▸ **ITEMS**:
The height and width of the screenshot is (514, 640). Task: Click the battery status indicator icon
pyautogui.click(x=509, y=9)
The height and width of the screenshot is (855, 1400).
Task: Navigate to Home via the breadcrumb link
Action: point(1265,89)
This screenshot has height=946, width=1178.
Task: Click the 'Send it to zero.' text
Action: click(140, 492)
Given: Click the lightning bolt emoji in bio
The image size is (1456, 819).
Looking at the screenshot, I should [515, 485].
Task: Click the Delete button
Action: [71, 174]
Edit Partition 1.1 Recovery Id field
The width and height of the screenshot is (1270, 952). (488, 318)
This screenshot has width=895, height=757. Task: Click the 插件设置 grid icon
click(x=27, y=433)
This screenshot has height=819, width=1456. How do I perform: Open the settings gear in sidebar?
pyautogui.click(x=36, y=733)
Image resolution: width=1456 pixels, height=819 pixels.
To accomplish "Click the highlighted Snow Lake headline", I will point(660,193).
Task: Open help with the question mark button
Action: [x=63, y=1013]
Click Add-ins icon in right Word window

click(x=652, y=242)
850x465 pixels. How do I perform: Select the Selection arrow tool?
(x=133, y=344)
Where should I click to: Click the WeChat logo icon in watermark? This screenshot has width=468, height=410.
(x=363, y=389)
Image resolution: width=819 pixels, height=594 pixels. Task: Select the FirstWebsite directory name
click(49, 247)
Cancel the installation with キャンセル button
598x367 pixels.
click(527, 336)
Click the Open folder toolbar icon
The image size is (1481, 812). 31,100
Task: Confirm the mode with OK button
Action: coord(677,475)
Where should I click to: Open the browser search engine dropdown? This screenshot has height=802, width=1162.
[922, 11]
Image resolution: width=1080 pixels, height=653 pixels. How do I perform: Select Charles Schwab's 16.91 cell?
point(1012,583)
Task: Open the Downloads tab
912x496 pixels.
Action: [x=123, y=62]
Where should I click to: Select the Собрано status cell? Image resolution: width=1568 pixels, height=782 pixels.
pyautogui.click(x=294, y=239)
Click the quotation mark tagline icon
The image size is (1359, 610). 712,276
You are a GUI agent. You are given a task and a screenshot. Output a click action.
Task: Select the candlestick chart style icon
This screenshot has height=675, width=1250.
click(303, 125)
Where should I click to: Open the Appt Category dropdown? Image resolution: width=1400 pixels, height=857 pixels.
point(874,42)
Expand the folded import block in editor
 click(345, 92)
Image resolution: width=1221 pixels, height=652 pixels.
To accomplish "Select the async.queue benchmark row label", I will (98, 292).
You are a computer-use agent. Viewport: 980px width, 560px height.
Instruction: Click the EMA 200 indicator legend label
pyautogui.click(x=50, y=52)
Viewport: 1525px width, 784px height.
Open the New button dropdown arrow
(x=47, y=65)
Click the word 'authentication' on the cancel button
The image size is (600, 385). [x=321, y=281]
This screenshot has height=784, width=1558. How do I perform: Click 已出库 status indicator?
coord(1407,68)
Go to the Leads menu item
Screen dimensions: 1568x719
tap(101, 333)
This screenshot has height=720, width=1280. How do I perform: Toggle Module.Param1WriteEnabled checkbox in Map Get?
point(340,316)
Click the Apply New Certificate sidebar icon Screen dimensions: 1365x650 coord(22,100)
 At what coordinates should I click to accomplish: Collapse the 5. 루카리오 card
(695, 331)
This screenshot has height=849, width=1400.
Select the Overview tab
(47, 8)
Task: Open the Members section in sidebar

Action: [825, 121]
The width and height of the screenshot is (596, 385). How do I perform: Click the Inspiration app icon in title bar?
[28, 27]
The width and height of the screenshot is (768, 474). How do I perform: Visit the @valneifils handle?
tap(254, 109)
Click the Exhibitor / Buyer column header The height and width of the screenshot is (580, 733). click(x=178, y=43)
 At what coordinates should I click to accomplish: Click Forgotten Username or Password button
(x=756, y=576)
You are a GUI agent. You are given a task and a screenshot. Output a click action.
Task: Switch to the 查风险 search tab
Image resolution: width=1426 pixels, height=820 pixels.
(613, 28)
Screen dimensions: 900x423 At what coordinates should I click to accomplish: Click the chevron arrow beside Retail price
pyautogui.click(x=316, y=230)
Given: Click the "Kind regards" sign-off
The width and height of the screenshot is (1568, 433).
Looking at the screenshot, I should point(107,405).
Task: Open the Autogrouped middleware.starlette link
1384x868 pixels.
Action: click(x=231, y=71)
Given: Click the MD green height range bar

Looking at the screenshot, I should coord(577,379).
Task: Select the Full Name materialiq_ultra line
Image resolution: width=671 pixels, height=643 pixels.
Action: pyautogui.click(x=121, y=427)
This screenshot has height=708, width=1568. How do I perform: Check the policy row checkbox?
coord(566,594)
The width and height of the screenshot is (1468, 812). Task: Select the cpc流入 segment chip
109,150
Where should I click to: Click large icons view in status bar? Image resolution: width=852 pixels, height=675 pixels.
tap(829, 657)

▸ **TASK OBJECTIVE**:
Pull out each line of the data above that contains the word "checkbox", and copy those lines in order.

▸ **ANSWER TO THE PROBLEM**:
This screenshot has height=720, width=1280. How do I perform: Toggle Module.Param1WriteEnabled checkbox in Map Get?
This screenshot has height=708, width=1568. How do I perform: Check the policy row checkbox?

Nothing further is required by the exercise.